What time tomorrow is the next installment published. Don't forget, you're in a different time zone, so I need EST.

Pearl said...

Jeannie, the chances are good!

Esb, sorry to say that I don’t. Sold them all. :-)

Buttons, I love that you’re in the trailer one over…

Sia, it’s true, isn’t it? The race goes not only to the swiftest but to those who won’t stop.

Susan, oddly enough, the one-percenters were pretty decent people!

Fishducky, oh, think of all the stories that would’ve been different if there was a cell phone, or call waiting, or a million other things that we now have…

Camille, I’m so glad!!

Jenny_o, he’s a wily one!

Silliyak, hey! :-) Good one!!

Daisy, looking back, I’ll bet I could’ve made some money cleaning that place…

Nezzy, dish makers, house cleaners, lawn mowers… The One Percent had what I would term a “relaxed” lifestyle.

Joanne, hmmm Nine a.m. Central, so 10 Eastern. :-)

CarrieBoo said...

You'd have done well in my old neighbourhood, waiting around the corner for couples to stop screaming and throwing stuff... then in she strides, with replacement plates, like magic. It's a brave move.

Glen said...

I wish someone would come selling plates here - I wouldn't buy them - I just want them to try

Jocelyn said...

I CANNOT believe you're going to make me wait! Stop stringing me along, you strop.

Okay, well, while I'm waiting:

with you, I always love the whole story and then focus on random thing--quite senselessly. Here, I was left exclaiming, "You had a cart? What did it look like?"

Linda O'Connell said...

You sur ehave a way of story telling. You make me smile.

Gigi said...

Ooooh! A cliffhanger!

Pearl said...

Carrieboo, honestly, in some neighborhoods I think that might not be a nice little weekend gig. :-)

Glen,I'd get a kick out of that too.

Joce, strop! STROP! Heaven help us, that is fabulous.
Of course we had a cart. At one point we had two carts, deep metal carts painted yellow. Kevin was a paperboy, pretty hardcore, for two or three years. I was for maybe two, Sundays only. The cart was for Sundays, the thick papers piled high and sometimes even wired down. Quite the elaborate set-up, especially for Kevin, who's Sundays would pile feet above the rim of the cart... Shoot, I feel another story coming on...

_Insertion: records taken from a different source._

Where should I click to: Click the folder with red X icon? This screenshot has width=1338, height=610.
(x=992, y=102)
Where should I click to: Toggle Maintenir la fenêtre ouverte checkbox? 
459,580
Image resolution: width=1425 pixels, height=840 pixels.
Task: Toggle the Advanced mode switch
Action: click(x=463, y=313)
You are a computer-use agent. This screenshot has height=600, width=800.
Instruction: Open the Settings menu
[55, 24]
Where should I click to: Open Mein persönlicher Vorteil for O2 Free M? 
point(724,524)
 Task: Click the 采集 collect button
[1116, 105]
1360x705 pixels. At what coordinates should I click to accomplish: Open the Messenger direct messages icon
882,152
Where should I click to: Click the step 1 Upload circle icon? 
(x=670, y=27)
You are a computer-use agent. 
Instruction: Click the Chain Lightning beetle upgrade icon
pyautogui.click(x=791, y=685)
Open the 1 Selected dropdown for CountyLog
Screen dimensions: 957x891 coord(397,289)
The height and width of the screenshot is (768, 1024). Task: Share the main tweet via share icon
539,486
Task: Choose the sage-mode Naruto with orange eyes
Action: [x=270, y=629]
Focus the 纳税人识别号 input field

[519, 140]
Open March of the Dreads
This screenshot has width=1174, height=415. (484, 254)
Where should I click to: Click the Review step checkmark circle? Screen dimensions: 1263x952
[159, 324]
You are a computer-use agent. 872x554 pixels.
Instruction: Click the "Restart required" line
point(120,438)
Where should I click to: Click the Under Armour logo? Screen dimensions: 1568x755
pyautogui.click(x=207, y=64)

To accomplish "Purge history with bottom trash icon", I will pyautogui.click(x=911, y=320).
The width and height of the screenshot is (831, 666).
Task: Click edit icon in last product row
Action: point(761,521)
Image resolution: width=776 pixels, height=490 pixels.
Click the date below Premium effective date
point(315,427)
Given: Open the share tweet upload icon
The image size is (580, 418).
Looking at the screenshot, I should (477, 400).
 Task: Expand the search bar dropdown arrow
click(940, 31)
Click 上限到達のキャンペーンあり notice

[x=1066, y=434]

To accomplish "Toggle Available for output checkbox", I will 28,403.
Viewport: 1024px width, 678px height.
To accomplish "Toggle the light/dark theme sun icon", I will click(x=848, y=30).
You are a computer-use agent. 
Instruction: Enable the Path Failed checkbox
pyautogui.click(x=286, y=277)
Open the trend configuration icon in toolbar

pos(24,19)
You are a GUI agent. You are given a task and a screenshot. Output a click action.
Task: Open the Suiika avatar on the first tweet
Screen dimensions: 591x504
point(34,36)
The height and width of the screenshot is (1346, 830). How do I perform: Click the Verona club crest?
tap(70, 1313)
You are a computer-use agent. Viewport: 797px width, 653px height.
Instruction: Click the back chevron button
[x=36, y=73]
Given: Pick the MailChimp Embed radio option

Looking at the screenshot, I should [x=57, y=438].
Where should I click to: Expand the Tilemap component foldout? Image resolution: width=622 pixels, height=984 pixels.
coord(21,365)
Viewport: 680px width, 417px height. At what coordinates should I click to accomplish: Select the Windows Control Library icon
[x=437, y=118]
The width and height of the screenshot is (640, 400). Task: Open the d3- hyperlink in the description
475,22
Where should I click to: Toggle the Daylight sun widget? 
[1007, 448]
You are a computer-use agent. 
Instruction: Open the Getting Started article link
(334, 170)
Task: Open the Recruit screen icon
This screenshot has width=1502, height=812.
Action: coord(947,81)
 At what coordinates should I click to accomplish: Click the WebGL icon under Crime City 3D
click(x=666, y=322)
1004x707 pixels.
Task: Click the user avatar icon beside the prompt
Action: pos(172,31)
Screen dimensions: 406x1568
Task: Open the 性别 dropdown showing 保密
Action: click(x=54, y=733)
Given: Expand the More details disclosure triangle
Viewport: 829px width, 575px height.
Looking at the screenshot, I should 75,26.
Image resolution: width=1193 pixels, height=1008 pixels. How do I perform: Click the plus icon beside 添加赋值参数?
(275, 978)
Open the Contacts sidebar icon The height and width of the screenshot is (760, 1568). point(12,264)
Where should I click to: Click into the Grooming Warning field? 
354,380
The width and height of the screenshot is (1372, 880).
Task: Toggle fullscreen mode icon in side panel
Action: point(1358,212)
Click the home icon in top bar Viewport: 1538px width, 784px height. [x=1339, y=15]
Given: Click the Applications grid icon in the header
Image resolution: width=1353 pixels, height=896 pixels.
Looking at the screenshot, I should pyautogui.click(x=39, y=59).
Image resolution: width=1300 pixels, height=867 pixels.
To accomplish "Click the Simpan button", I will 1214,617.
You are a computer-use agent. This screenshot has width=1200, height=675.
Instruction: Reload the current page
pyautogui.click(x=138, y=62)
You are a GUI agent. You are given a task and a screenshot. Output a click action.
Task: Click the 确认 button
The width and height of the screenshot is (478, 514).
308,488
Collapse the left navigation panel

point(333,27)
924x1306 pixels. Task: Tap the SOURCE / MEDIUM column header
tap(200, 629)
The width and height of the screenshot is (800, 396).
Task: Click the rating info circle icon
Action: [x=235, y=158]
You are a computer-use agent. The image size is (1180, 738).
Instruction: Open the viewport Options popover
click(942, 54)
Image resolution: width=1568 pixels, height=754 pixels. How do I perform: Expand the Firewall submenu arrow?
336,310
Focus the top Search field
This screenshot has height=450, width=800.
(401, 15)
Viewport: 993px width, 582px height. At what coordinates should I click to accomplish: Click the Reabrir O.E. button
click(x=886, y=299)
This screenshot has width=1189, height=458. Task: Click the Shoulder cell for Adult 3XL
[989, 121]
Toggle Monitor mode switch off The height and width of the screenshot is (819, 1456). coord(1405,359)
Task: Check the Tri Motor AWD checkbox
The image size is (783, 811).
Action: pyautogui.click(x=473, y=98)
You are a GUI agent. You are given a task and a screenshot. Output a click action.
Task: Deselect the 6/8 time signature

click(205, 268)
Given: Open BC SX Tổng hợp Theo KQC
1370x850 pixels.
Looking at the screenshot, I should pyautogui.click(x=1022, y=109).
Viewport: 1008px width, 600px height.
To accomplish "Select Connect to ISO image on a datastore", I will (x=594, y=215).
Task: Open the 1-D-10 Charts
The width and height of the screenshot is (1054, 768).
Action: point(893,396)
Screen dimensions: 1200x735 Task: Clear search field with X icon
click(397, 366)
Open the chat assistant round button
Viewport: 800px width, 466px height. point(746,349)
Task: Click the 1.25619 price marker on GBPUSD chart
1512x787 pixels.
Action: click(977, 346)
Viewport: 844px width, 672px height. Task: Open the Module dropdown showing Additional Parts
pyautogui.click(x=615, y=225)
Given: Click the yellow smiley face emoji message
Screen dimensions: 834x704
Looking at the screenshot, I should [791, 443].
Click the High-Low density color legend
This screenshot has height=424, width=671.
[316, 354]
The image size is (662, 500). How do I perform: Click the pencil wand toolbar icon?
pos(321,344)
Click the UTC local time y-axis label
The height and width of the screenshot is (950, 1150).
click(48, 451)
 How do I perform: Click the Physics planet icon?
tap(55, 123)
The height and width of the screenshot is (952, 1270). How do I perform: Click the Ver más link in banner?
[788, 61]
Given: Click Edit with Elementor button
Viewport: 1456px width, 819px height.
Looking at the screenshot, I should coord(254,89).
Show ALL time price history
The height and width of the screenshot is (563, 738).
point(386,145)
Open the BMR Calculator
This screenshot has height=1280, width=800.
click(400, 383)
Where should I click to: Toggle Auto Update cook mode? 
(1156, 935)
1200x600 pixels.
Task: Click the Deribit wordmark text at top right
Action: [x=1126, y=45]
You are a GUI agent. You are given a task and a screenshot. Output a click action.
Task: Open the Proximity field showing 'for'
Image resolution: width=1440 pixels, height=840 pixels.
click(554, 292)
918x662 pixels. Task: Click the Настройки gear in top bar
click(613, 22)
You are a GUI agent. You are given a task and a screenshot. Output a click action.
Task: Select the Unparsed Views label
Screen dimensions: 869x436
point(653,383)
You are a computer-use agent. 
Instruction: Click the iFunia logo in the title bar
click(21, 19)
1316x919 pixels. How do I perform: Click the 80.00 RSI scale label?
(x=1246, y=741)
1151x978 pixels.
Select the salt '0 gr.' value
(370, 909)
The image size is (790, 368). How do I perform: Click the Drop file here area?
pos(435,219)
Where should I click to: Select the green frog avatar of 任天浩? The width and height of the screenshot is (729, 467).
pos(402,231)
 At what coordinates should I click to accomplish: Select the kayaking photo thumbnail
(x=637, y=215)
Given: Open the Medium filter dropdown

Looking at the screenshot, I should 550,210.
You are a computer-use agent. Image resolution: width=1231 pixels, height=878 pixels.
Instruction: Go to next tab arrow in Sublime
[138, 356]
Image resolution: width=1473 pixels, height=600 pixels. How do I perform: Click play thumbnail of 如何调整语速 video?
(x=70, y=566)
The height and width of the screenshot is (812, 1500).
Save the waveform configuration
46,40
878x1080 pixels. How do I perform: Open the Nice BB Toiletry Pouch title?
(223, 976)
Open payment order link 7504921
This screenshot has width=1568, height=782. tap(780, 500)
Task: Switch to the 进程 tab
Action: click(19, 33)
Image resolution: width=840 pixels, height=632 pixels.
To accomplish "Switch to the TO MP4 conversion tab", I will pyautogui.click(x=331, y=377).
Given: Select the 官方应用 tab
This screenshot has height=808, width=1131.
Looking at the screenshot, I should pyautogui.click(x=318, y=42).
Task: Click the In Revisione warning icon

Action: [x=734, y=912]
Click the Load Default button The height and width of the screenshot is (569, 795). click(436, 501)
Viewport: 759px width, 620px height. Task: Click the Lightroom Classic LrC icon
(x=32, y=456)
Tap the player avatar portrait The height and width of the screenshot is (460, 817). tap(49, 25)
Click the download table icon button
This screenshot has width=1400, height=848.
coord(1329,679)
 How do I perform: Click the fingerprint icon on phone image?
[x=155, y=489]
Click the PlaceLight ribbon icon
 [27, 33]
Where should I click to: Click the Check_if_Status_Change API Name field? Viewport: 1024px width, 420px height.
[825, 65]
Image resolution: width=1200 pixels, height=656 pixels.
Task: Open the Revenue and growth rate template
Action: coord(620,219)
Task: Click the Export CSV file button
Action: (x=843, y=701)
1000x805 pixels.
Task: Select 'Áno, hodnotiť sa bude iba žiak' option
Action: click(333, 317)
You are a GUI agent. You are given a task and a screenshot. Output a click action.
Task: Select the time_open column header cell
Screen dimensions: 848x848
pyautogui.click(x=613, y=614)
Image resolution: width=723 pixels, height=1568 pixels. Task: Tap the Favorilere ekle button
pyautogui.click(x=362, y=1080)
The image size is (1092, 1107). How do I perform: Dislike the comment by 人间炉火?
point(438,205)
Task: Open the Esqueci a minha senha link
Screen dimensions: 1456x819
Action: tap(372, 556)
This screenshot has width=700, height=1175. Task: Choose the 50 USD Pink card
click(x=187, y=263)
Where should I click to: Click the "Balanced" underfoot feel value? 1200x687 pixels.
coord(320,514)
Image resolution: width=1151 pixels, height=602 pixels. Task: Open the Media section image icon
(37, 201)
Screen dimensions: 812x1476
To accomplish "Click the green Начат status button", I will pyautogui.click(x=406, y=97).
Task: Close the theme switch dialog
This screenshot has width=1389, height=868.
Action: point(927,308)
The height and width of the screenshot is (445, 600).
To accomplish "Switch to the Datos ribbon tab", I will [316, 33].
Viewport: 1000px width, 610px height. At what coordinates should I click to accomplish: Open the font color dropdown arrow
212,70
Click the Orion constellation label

Linda, I'm glad you think so!

Gigi, part of my elaborate marketing scheme to get more readers! ha ha ha ha ha!!

Pat Tillett said...

Opportunity came a knocking! And so did you, me things...

Juli said...

All about supply and demand, baby.

Go get 'em girl!

Pearl said...

Pat, opportunities, Pat! Opportunities abound!!

Juli, I'm just gonna march up there and knock on their door...

Cloudia said...

I raffled off a turtle in the neighborhood at age 8



Aloha from Honolulu
Comfort Spiral

> < } } (°>

Bill Lisleman said...

I once sold vacuum cleaners for a few months. Selling doesn't appear to be difficult until you try it. Too bad you didn't bring along some polish for the motorcycles. You could have made a special package deal.

River said...

I hope you were clever enough to only sell them enough plates to eat off, then go back time and again after they'd broken the ones you sold them.
I love Harleys. The Tourers, the Fatboys, heaven on wheels.

Elephant's Child said...

I'm with River - I hope you milked that market for all it was worth. A Ducati fan here though.

the walking man said...

I am wondering if you sold them as dishes or flying saucers?

Diane Stringam Tolley said...

Pearl, I should tell you about my plate-breaking story. Oh, wait . . . I did. Have I really reached the age of the twice-told tale? Yes. Yes, I have. Squirming in anticipation here. Can't wait for the dénouement!

Anonymous said...

I am loving this. It just gets more adorable. May there be many more parts to this story.